WHAT NEEDS TO BE DONE » Scan the material that follows for lines with "more". Answer with how many there are, nothing else.
· · · · · · ·
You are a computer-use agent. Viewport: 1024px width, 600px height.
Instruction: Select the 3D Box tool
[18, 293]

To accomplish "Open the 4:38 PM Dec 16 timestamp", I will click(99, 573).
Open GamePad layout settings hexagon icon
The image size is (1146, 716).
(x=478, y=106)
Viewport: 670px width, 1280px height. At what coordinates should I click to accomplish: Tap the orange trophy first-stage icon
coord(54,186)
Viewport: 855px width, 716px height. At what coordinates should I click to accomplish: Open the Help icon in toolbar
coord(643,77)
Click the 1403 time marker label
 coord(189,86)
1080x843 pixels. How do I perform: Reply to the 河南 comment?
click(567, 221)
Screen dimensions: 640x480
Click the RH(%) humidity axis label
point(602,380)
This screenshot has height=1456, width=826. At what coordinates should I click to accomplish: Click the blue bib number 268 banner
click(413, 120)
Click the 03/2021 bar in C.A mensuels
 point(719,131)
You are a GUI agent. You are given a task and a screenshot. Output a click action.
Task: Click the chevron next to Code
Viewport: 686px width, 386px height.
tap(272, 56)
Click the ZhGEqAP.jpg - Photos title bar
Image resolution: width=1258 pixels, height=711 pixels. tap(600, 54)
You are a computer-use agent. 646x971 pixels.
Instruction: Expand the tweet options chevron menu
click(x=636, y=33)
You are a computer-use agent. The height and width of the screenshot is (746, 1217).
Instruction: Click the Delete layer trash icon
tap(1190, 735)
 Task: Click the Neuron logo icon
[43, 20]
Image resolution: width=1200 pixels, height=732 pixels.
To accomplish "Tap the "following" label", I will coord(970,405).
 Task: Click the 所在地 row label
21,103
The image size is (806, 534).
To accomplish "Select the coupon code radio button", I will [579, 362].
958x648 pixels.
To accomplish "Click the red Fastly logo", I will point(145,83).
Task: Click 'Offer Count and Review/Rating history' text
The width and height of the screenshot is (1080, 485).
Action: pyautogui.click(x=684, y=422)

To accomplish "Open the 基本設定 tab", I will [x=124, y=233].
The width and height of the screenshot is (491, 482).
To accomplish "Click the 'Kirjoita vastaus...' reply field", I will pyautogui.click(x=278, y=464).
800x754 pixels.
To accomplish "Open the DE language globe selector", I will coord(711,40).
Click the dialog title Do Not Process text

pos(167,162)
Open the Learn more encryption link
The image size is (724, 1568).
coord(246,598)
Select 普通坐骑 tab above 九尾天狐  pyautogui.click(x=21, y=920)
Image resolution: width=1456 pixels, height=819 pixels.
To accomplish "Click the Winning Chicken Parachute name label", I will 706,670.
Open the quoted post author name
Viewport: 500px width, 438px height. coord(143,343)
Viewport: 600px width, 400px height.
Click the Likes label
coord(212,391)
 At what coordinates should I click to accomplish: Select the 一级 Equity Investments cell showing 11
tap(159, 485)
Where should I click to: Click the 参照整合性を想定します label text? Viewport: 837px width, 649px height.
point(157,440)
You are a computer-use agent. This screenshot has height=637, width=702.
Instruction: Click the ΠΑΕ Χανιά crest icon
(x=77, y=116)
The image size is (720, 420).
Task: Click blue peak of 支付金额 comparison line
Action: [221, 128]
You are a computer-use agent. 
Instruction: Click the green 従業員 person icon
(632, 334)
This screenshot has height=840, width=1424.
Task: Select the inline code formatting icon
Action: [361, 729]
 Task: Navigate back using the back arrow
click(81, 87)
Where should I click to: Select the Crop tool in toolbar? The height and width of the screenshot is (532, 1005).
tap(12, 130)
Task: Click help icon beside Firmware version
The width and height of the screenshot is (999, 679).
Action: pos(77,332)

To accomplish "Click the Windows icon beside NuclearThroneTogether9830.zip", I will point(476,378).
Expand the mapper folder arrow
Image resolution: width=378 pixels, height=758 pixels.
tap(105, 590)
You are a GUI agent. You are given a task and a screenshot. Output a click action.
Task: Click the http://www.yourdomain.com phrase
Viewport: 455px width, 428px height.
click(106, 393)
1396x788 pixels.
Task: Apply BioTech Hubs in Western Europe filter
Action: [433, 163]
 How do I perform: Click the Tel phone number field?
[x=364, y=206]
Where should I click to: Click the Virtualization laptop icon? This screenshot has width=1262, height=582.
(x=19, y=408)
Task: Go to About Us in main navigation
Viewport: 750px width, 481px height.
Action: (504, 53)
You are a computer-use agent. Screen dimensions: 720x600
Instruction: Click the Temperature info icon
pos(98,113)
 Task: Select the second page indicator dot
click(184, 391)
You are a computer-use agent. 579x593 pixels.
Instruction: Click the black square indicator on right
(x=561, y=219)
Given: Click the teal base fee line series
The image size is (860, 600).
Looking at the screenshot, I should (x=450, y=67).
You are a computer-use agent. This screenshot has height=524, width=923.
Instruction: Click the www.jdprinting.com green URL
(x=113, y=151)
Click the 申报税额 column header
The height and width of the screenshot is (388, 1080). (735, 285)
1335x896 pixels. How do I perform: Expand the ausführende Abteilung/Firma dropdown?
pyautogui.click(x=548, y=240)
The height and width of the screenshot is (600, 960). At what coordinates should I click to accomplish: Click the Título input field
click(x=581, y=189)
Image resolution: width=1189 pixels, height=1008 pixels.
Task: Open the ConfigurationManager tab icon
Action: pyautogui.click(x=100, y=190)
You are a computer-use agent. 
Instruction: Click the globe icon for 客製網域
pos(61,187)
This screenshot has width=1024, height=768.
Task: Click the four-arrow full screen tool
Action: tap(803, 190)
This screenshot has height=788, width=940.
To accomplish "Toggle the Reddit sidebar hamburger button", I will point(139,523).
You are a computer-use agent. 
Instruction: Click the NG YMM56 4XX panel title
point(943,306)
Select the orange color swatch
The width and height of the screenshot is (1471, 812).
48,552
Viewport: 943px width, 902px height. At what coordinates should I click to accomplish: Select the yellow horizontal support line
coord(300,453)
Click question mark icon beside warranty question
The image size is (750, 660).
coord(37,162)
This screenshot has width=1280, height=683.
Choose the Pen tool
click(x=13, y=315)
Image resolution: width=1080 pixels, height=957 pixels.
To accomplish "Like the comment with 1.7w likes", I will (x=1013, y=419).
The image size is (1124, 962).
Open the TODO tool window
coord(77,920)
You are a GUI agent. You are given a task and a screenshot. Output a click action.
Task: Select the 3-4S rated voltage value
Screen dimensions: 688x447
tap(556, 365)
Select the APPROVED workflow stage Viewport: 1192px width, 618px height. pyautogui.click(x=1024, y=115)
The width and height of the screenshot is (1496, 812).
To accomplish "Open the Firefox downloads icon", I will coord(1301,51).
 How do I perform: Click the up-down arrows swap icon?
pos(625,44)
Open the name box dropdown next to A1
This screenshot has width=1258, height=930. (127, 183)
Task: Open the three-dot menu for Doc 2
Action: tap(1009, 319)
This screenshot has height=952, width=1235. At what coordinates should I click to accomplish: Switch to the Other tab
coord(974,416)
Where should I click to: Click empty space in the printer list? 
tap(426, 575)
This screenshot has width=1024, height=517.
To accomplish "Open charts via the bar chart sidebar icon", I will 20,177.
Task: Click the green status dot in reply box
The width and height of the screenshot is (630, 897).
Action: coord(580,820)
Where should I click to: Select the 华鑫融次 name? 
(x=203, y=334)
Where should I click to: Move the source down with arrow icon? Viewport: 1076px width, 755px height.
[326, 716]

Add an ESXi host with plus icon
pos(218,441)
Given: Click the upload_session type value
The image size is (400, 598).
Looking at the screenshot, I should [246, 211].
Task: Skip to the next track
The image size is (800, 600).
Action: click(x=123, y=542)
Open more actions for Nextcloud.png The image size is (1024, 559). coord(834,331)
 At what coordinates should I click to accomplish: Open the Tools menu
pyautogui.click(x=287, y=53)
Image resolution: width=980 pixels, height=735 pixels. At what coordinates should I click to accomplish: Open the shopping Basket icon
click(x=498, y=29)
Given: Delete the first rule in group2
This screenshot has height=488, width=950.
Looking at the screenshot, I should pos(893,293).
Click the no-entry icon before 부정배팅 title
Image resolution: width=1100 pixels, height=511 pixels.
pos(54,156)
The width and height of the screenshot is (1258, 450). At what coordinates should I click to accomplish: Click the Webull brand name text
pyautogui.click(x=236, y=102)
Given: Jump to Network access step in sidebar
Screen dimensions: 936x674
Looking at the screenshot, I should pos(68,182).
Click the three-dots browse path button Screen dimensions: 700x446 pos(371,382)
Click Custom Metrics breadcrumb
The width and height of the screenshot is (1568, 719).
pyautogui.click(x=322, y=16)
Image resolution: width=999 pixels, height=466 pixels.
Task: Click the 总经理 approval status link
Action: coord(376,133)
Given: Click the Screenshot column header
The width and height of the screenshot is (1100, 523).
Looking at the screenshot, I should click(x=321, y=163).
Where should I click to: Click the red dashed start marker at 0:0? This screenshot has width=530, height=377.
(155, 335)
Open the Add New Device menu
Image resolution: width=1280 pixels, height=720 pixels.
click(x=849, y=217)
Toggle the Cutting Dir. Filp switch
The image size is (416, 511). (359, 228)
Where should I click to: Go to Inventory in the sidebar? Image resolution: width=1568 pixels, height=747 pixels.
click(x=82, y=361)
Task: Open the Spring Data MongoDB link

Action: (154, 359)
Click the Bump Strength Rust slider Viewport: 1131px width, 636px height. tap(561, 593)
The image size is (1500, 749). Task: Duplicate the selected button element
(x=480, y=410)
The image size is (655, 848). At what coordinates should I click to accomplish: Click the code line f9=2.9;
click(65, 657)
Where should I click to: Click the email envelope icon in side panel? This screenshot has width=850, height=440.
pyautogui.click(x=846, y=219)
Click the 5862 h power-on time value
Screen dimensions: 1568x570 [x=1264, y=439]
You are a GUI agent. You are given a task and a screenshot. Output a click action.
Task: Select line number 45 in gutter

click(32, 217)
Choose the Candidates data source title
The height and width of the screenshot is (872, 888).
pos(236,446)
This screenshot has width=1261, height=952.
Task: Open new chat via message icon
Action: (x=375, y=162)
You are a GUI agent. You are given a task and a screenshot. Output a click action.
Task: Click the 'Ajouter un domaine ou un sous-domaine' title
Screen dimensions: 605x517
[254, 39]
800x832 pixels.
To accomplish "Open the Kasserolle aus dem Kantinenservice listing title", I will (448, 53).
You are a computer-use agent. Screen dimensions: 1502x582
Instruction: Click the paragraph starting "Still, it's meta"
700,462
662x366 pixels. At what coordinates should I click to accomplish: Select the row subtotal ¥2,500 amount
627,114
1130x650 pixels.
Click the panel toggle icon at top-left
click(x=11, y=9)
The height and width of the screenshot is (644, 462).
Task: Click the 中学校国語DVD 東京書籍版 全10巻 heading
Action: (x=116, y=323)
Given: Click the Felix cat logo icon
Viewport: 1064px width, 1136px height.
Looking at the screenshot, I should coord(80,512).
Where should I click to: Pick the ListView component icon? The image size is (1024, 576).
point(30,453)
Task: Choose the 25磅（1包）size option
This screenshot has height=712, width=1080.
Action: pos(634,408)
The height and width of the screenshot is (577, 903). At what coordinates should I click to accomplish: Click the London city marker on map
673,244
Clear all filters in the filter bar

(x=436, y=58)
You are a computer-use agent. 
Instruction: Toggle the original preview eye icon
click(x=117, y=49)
· · · · · · ·
WRITTEN REPLY » 2